■ Problem ■
The answer is the set of lines that include "will", copied from the data below.

■ Input records ■
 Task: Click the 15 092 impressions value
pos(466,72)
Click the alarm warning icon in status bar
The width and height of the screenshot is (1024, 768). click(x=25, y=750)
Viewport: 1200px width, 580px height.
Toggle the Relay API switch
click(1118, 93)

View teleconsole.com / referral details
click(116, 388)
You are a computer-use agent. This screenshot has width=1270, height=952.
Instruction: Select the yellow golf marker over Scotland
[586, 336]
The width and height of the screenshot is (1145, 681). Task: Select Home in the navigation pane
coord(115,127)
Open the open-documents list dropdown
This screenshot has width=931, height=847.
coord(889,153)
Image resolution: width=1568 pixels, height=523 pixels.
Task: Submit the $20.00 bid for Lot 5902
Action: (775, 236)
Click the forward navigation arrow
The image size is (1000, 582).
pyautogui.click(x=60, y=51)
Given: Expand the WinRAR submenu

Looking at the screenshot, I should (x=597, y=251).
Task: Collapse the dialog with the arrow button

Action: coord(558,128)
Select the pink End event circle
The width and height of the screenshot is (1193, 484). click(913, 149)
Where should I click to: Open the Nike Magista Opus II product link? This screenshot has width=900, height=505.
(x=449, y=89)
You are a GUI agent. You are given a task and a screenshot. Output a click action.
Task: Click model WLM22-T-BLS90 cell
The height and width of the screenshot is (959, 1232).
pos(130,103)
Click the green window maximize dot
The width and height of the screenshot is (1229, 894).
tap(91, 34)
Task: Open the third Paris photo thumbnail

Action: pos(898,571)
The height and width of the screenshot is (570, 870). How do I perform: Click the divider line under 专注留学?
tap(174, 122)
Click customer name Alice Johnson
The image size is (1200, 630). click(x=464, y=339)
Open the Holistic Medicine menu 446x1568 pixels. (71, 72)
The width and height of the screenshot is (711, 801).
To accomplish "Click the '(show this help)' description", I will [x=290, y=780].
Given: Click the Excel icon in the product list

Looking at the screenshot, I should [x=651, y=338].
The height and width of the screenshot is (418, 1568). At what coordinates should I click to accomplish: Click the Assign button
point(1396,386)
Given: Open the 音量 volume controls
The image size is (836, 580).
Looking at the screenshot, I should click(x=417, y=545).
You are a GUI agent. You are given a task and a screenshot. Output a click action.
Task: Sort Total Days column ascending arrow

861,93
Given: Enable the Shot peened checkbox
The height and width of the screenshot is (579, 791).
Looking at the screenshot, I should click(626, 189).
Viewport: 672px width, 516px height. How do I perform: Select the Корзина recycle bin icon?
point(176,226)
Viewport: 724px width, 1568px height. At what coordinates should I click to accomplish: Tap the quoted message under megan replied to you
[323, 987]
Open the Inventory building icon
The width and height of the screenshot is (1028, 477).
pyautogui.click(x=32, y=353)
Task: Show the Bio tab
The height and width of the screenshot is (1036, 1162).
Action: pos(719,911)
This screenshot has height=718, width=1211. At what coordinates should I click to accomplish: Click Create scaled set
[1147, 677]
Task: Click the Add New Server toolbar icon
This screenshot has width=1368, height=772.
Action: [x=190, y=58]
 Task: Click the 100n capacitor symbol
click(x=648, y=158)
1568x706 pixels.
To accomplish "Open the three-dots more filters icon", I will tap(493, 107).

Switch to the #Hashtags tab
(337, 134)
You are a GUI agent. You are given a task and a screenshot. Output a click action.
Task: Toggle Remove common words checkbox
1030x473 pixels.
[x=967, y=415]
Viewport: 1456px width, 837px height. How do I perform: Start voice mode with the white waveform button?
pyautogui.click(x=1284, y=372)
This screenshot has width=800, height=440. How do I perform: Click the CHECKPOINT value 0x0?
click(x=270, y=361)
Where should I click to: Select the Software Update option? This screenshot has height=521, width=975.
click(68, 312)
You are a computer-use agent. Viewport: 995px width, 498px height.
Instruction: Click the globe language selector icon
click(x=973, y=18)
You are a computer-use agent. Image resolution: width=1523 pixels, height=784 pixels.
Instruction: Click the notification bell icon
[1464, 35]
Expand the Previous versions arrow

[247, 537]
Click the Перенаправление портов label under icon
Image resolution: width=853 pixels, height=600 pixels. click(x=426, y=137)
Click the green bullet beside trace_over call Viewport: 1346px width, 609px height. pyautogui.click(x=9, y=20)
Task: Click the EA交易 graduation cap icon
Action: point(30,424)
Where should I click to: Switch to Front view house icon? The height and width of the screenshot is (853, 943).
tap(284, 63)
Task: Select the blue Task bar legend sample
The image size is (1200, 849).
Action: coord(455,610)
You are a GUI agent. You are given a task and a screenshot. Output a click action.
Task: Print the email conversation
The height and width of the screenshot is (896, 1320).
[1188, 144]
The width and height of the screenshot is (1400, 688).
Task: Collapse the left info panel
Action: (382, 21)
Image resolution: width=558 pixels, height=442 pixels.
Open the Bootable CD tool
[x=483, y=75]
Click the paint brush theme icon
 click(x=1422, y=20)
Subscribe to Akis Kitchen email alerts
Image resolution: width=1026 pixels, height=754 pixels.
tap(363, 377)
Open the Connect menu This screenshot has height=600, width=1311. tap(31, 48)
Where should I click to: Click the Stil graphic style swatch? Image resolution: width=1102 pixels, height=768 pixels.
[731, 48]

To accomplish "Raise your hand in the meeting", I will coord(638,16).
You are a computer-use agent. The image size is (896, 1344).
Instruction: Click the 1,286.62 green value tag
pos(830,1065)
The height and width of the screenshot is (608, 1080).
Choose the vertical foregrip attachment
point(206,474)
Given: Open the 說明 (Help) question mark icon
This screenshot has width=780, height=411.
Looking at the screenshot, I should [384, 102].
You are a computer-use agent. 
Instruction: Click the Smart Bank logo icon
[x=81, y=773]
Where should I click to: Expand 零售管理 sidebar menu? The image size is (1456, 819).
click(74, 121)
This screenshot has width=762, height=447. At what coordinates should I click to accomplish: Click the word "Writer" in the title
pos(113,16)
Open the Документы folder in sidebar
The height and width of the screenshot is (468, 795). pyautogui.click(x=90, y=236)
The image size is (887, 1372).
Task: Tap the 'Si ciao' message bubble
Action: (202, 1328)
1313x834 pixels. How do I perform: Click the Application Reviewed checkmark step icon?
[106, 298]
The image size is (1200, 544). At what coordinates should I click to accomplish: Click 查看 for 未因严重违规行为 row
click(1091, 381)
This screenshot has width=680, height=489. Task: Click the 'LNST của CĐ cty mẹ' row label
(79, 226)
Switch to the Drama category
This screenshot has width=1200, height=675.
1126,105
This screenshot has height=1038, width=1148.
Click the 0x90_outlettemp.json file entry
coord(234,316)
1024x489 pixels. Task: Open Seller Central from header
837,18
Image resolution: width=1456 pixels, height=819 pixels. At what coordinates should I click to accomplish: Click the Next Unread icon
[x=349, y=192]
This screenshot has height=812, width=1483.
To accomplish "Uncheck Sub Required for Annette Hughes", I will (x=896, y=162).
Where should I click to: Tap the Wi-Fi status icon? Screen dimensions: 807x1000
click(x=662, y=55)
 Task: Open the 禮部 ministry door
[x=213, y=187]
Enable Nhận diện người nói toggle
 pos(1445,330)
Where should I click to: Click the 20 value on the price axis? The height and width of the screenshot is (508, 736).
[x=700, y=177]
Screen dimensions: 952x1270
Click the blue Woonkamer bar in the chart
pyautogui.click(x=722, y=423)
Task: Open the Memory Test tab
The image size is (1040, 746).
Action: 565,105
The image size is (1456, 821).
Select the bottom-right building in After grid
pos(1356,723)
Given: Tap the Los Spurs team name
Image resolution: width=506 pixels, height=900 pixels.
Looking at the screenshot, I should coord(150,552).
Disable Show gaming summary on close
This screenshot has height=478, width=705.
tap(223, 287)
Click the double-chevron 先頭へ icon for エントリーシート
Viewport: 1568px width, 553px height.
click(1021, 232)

■ Task response ■
To accomplish "Click the '(show this help)' description", I will [x=290, y=780].
To accomplish "Open the three-dots more filters icon", I will tap(493, 107).
To accomplish "Raise your hand in the meeting", I will coord(638,16).
To accomplish "Uncheck Sub Required for Annette Hughes", I will (x=896, y=162).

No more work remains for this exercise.